Excerpted data.
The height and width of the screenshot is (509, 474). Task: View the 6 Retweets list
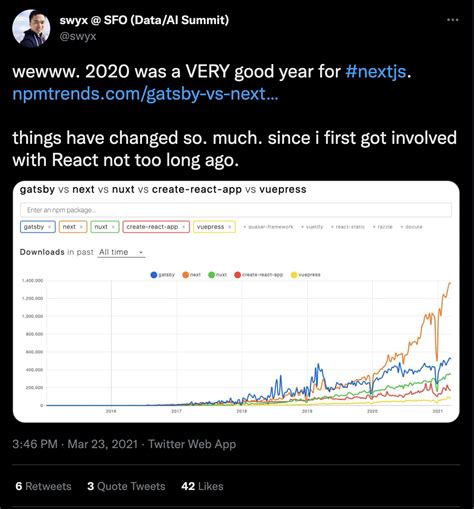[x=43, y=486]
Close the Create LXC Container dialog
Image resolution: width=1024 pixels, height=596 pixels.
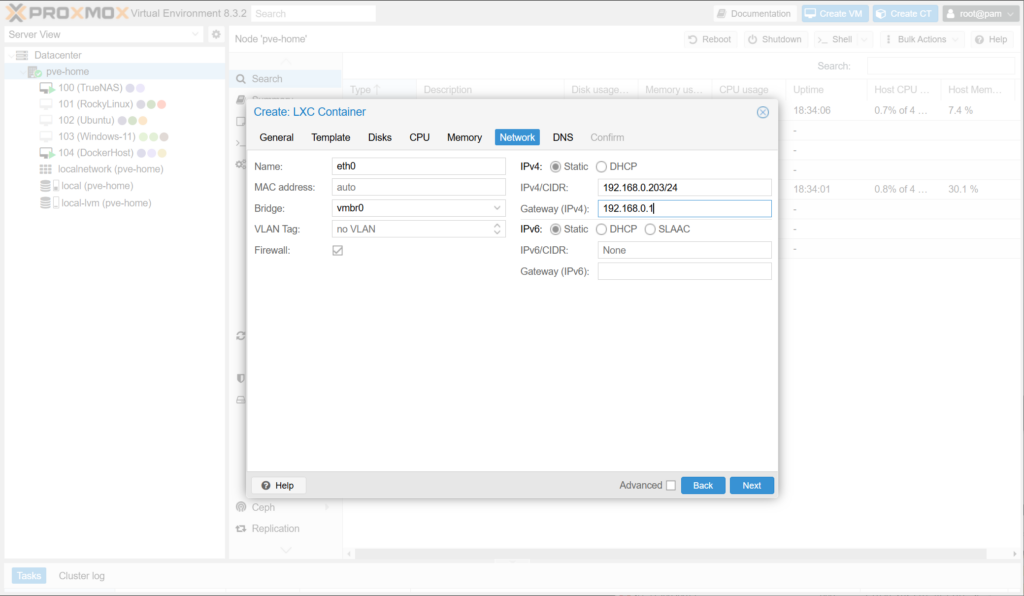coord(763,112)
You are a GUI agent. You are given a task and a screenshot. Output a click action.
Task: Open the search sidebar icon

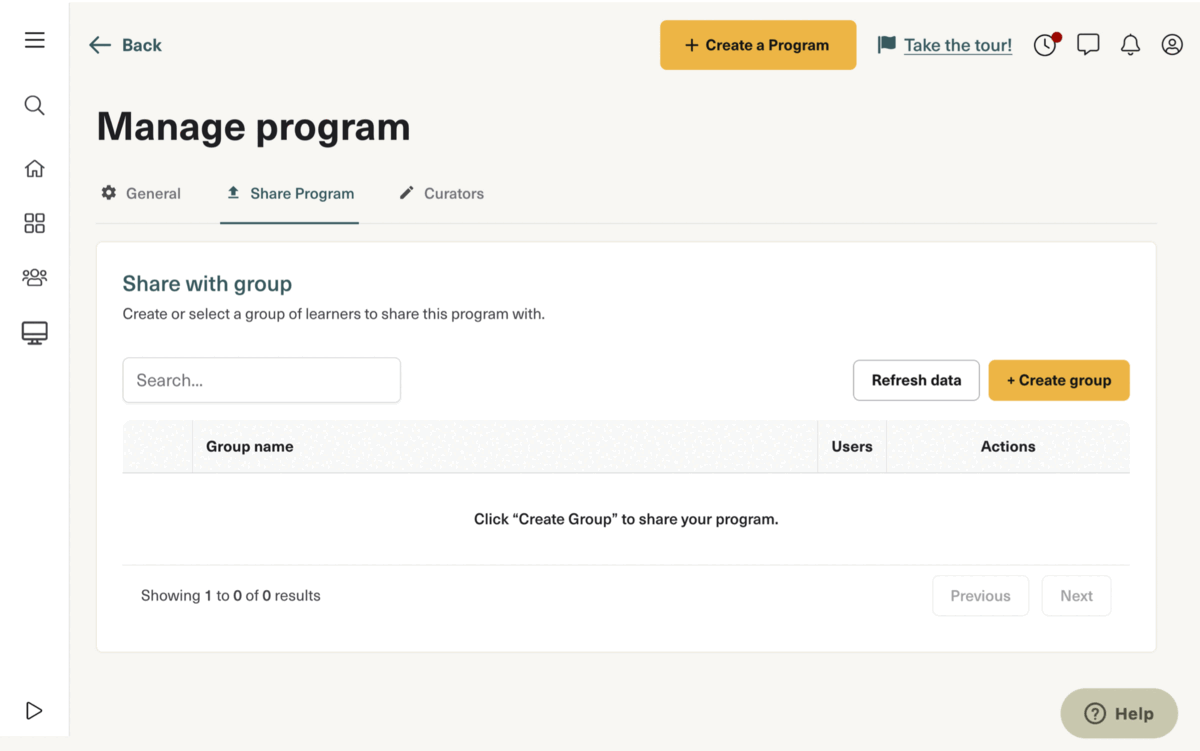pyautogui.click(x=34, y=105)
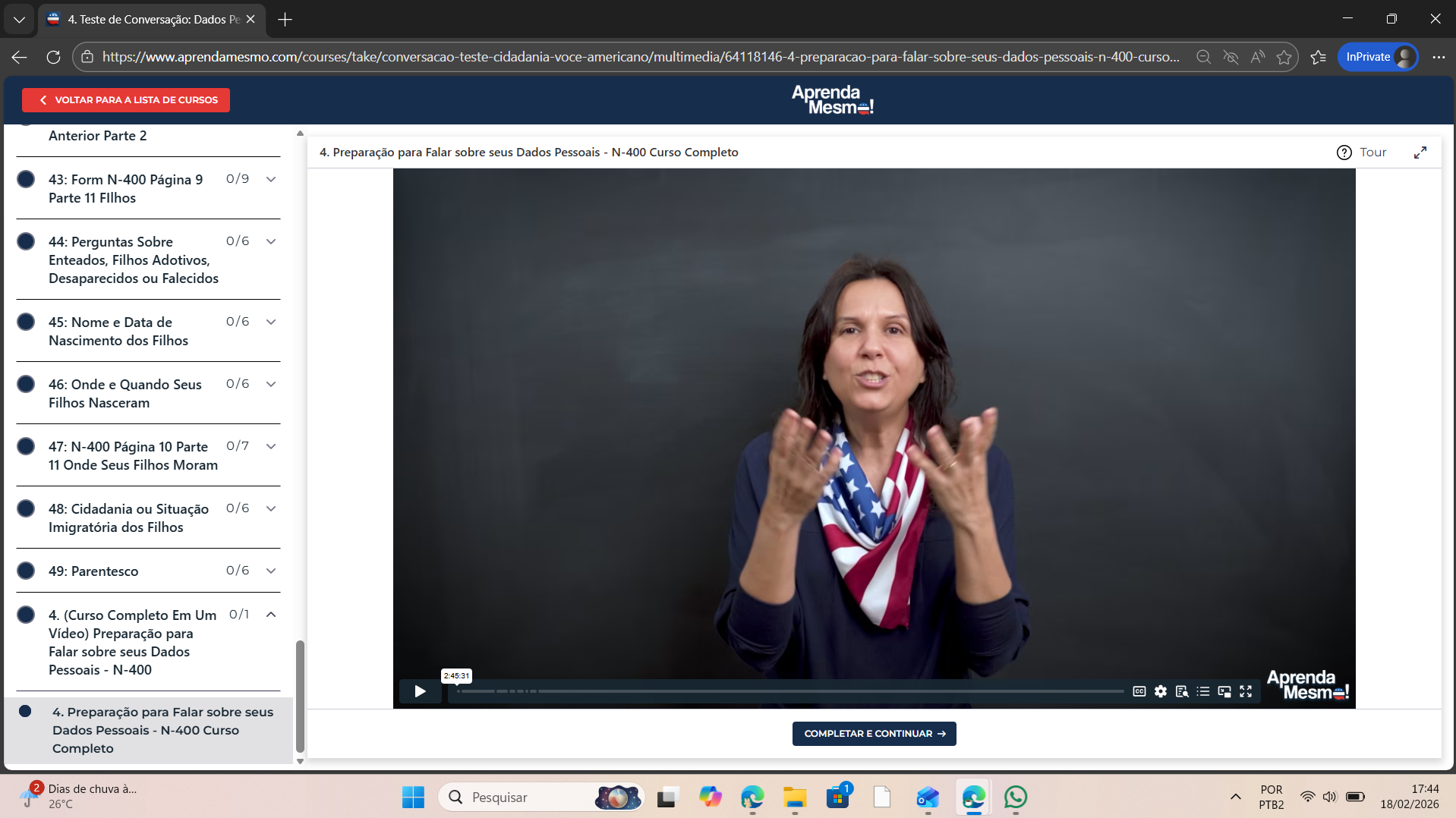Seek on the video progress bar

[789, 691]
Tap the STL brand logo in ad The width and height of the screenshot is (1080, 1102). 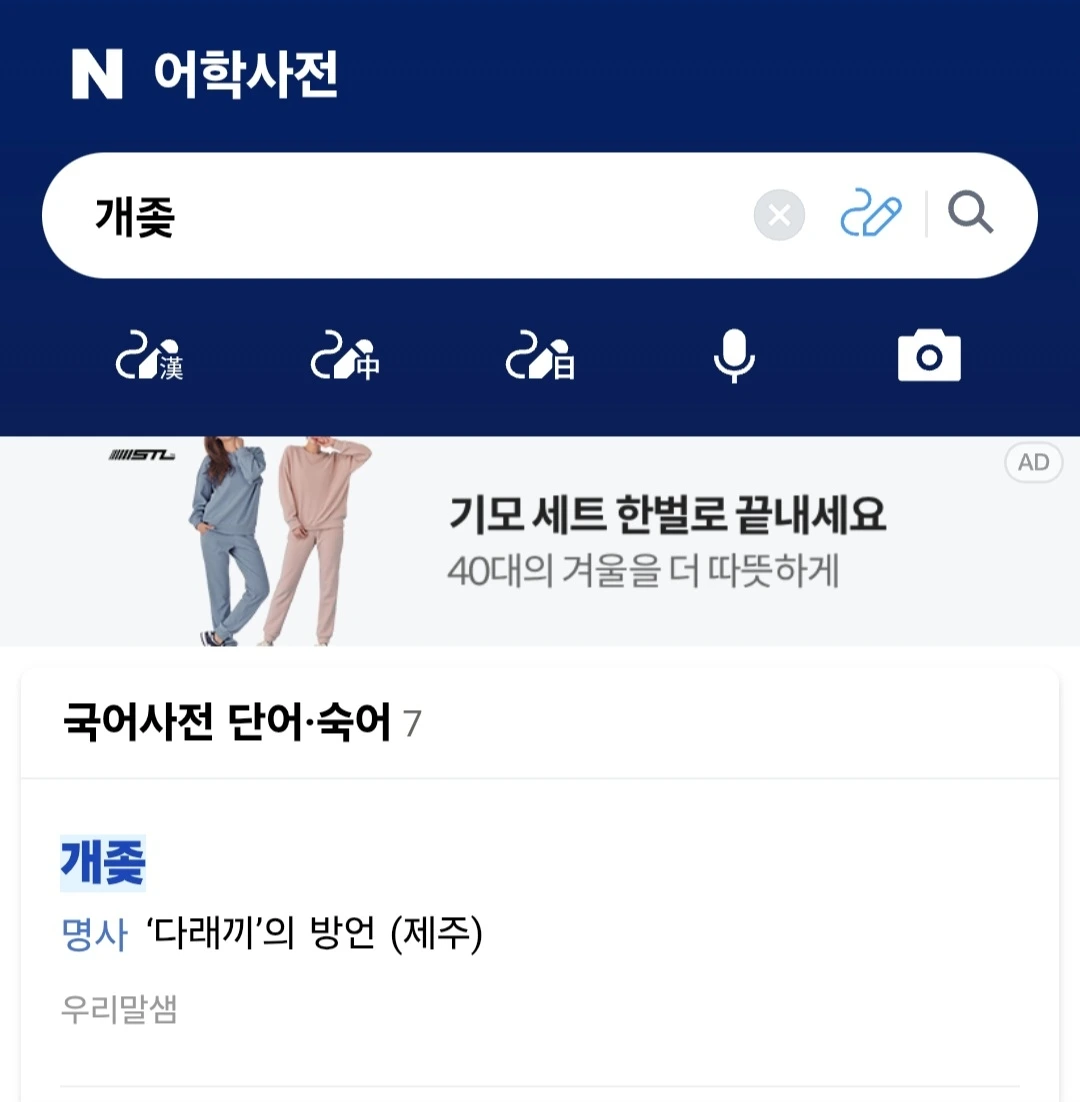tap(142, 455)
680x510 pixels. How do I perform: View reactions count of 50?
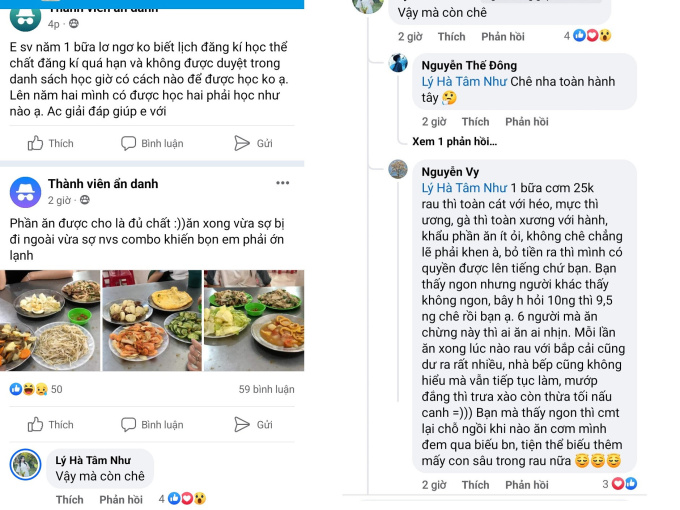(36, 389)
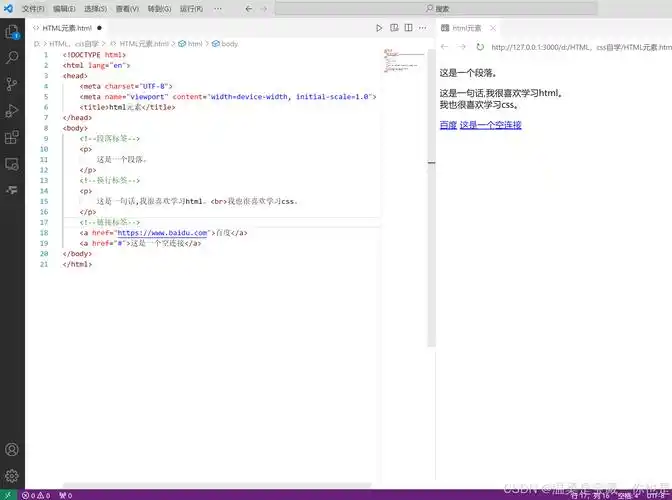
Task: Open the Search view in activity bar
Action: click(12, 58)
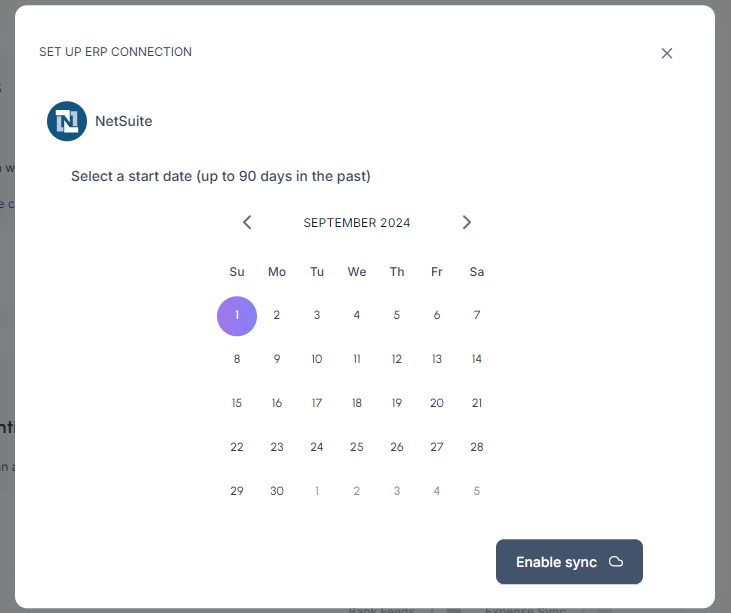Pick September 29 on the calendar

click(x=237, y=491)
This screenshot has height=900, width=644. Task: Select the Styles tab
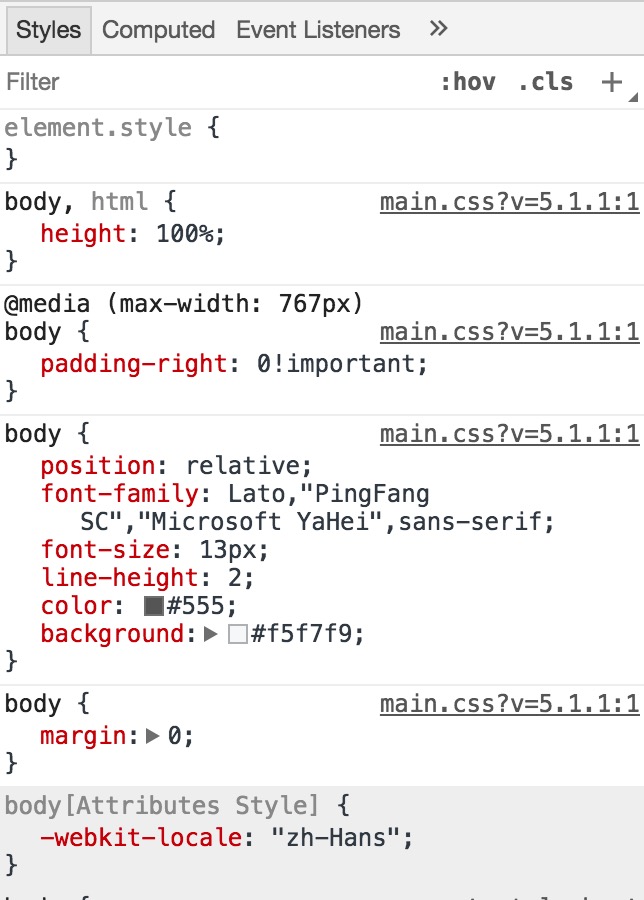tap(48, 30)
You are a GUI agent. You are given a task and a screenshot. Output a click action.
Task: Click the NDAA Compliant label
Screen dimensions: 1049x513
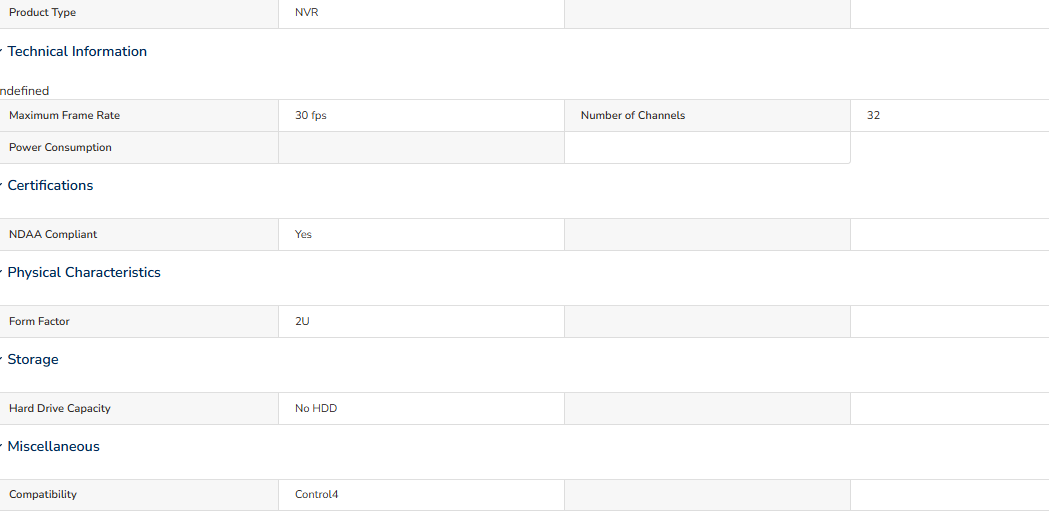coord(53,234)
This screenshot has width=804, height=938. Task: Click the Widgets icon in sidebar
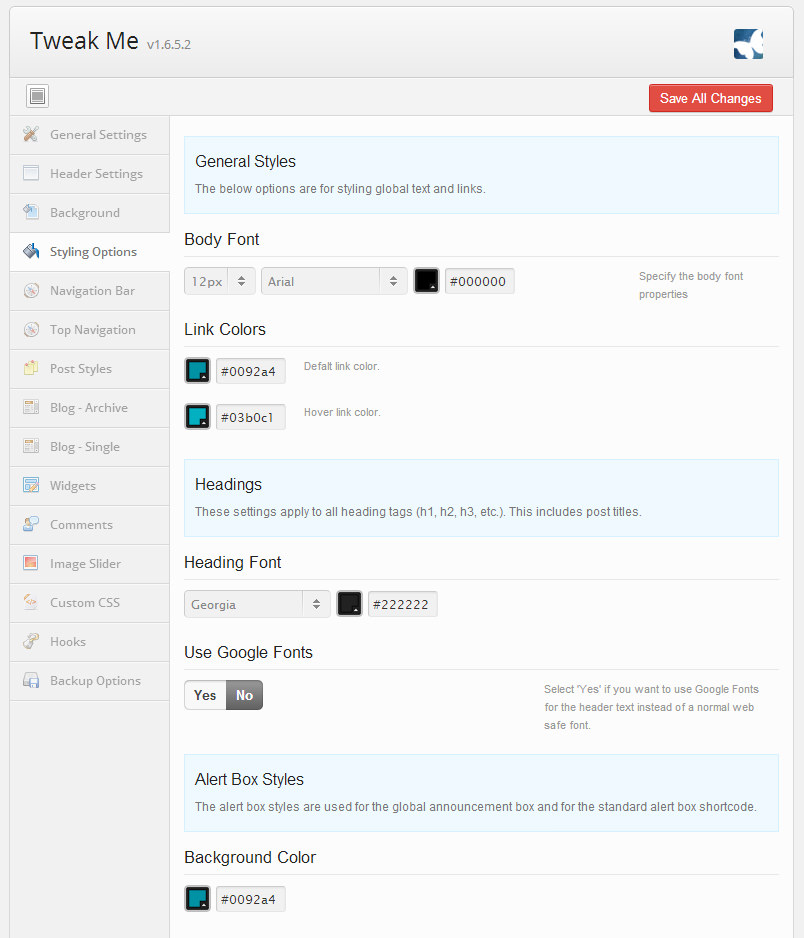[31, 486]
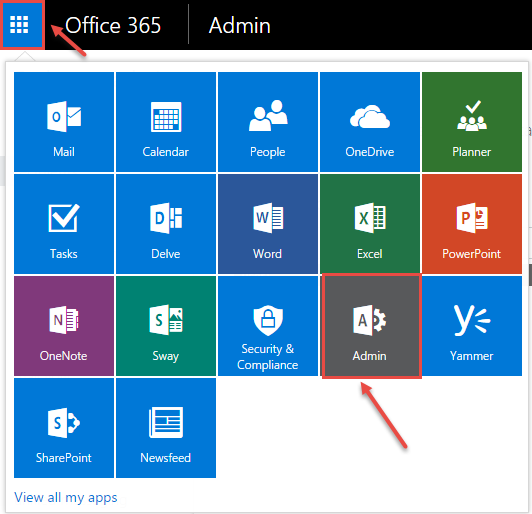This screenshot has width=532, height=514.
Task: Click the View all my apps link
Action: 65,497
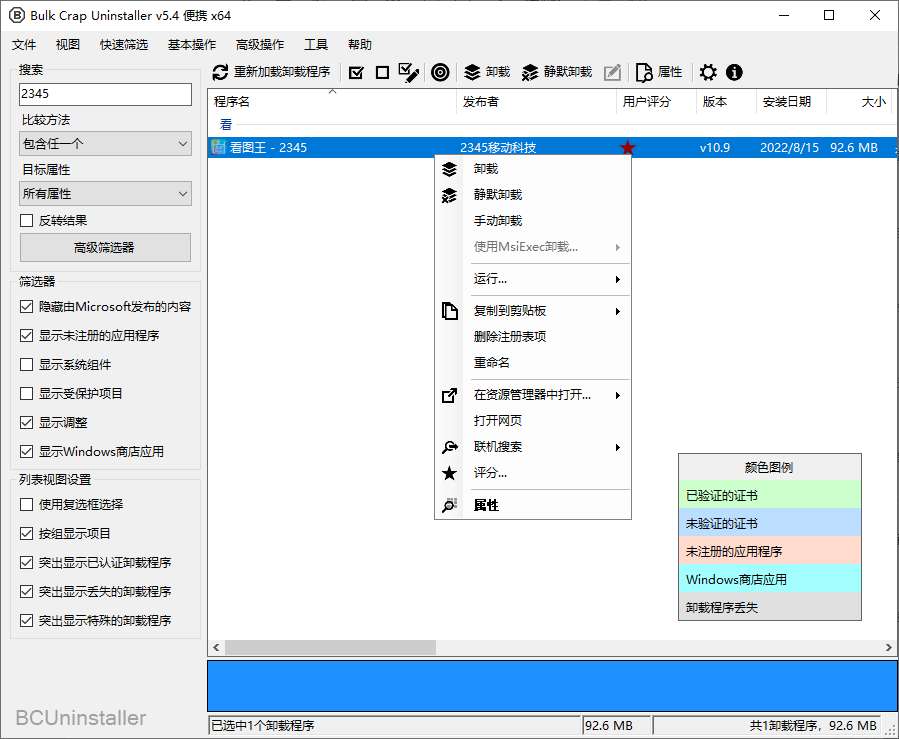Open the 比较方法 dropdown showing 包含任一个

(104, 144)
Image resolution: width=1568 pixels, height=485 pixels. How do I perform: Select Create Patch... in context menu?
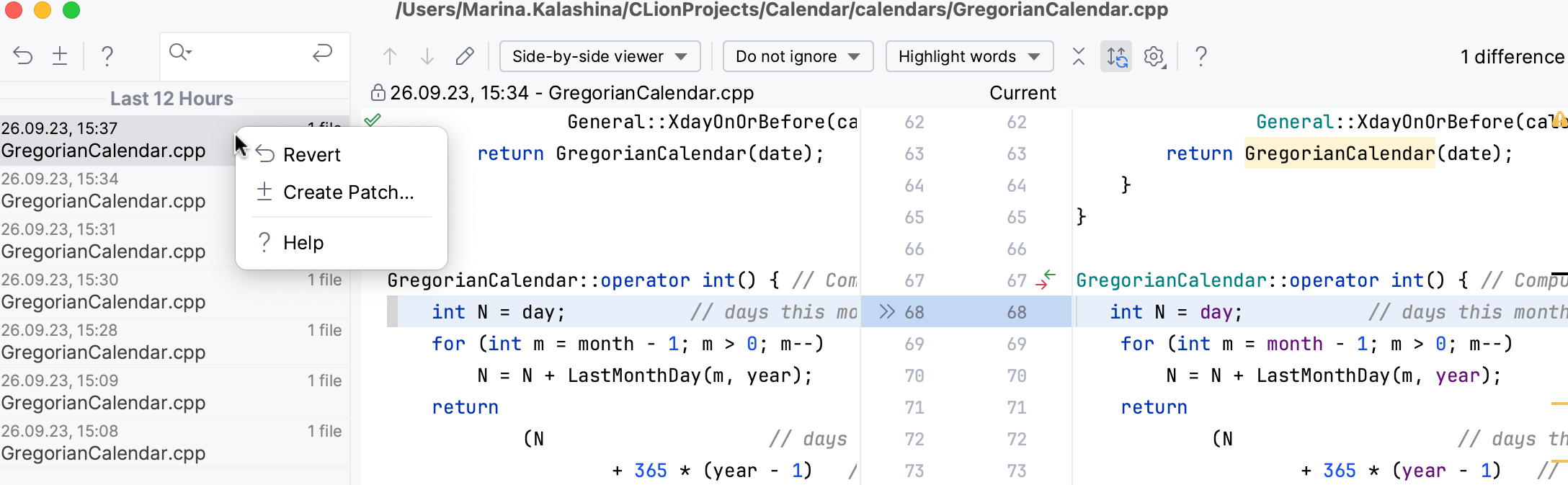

Task statement.
Report, for the data above, every line in which the string "Create" appears.

Answer box.
Close the Create LXC Container dialog
Image resolution: width=1568 pixels, height=485 pixels. How do I perform: Select Create Patch... in context menu?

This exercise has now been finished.